The conversion window is not open forever. Most insurers set a deadline, often within the first five to ten years of the policy or before you reach age 65 to 70, whichever comes first. Miss that window and you lose the option entirely. The specific deadline is written into your policy, and it’s worth finding before you need it.
When you convert, your premium for the permanent policy is based on your current age, not your health. Someone converting at 55 pays the standard rate for a healthy 55-year-old, even if they’ve since developed serious medical conditions. The permanent policy types available for conversion vary by insurer, but common options include:
Many policies also allow partial conversion, meaning you can convert a portion of your death benefit to permanent coverage and keep the rest as renewable term. This is useful if you need, say, $250,000 of permanent coverage for estate planning but also want to maintain $500,000 of term coverage to protect a mortgage that will eventually be paid off.
Renewal is a backstop, not a first choice. If your health is still reasonably good when your term expires, shopping for a brand-new term policy will almost always cost less than renewing at attained-age rates. A healthy 50-year-old buying a fresh 10-year term will pay a fraction of what renewal on an old policy costs, because the new policy spreads risk over a full decade rather than pricing it one year at a time.

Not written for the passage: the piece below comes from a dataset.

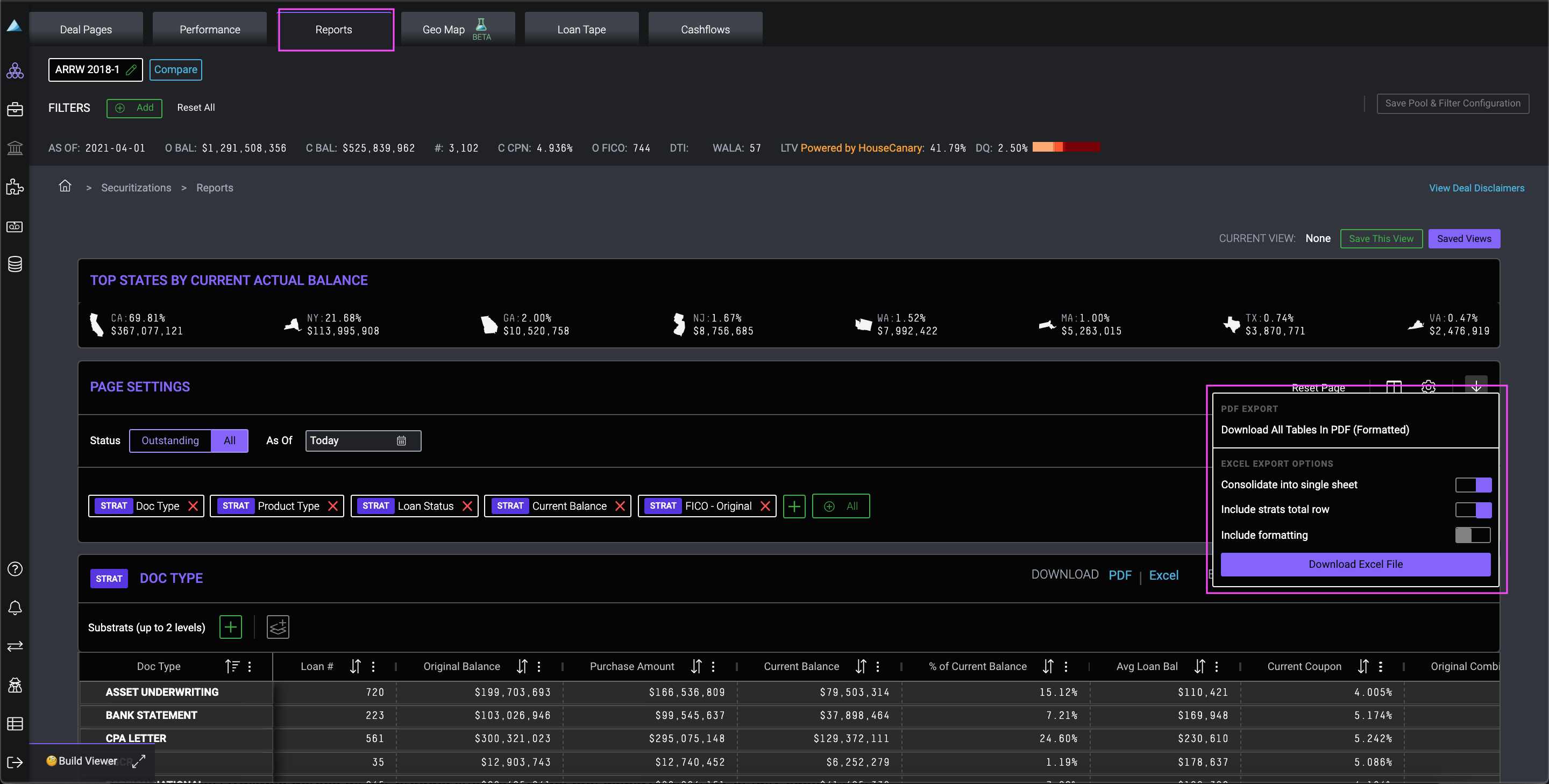Viewport: 1549px width, 784px height.
Task: Remove the Product Type strat chip
Action: (332, 506)
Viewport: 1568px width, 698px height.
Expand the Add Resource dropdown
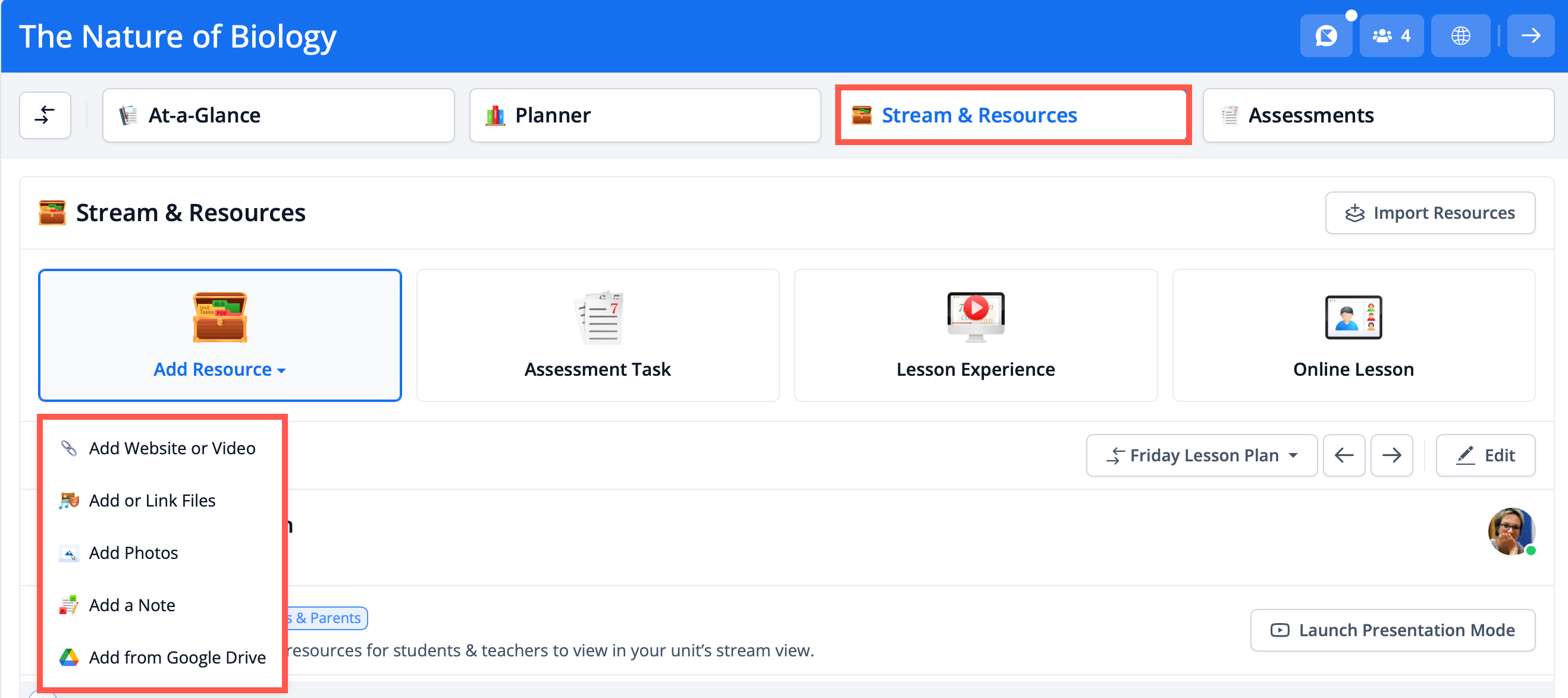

The NAIC’s model replacement regulation advises consumers comparing an existing policy to a new one to evaluate several factors: whether the new premiums are affordable and could change, whether they’re higher simply because you’re older, and how long you’ll need to keep paying them.2National Association of Insurance Commissioners. Life Insurance and Annuities Replacement Model Regulation The regulation also notes that replacing an old policy means paying new acquisition costs, and you may be able to modify your existing policy to meet your needs at a lower cost than buying new.
The decision tree is fairly straightforward. If you can qualify medically for a new policy, get quotes and compare them to your renewal schedule. If you cannot qualify because of health changes, your guaranteed renewal right is exactly the safety net it was designed to be. And if you need permanent coverage rather than another stretch of term, the conversion privilege described above is likely your best path, but only if you’re still within the conversion window.

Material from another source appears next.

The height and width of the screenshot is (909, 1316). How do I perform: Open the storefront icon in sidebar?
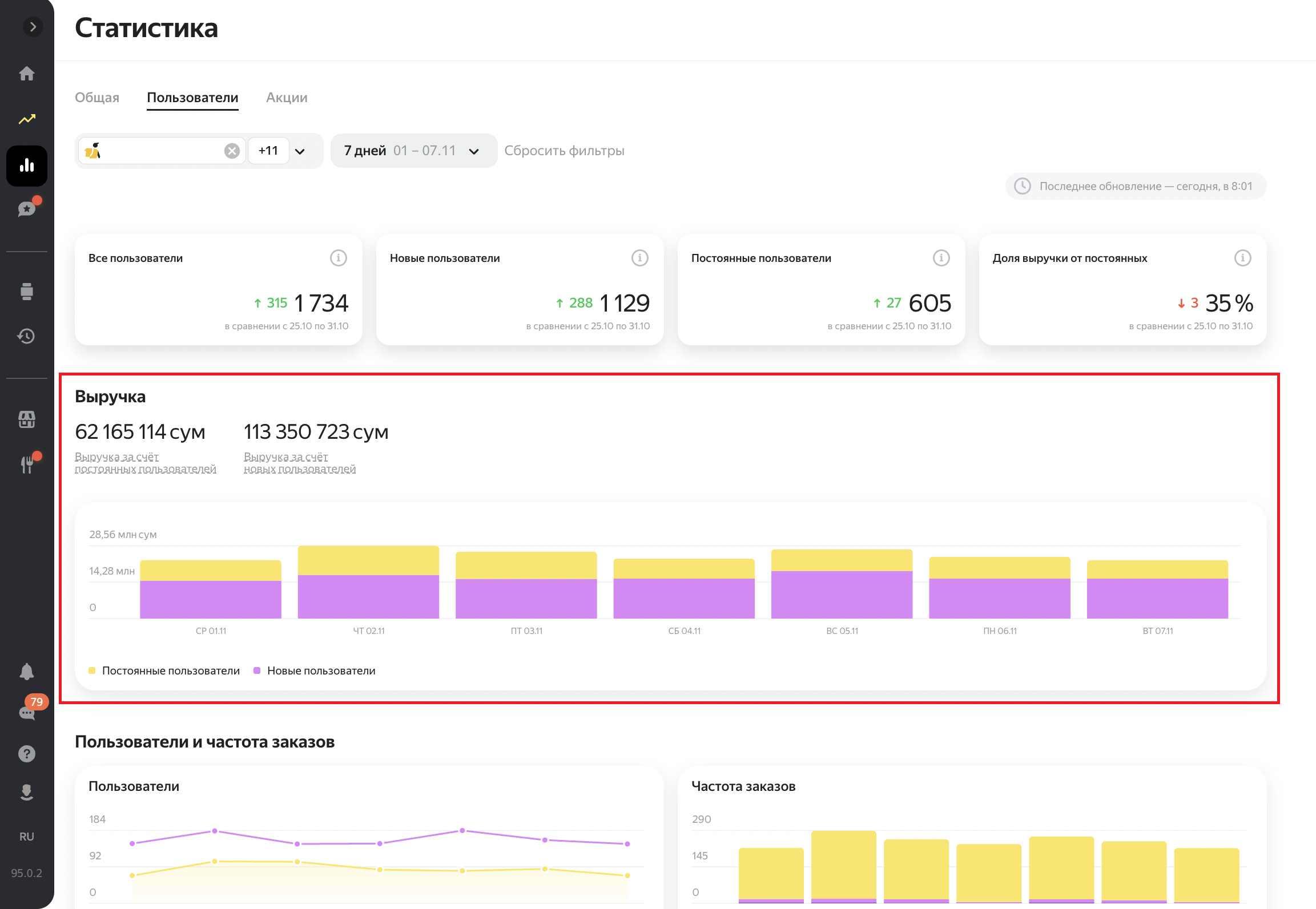27,419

If you take no action when your term ends and don’t pay the renewal premium, coverage simply stops. There is no payout, no return of the premiums you paid over the years, and no residual cash value. Term life insurance is a pure protection product: it pays a death benefit if you die during the coverage period, and it provides nothing if you don’t.
Letting coverage lapse makes sense only if you’ve genuinely outgrown the need for life insurance. That might be the case if your children are financially independent, your mortgage is paid off, and your spouse has adequate retirement savings. But if any of those obligations remain, losing coverage creates a gap that can be expensive or impossible to fill later. A 60-year-old who lets a policy lapse and then tries to buy new coverage two years later will face higher premiums at best and a denial at worst if their health has changed.

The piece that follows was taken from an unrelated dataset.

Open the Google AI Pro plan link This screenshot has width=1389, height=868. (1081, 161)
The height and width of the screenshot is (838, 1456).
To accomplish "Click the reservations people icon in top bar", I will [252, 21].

The worst version of this scenario is doing nothing by accident. Insurers are generally required to send a notice before coverage terminates, typically at least 30 days in advance, but those notices go to your last known address. If you’ve moved and haven’t updated your contact information, you could lose coverage without realizing it. Keep your insurer’s records current, and review your policy’s renewal and conversion deadlines well before the term expires.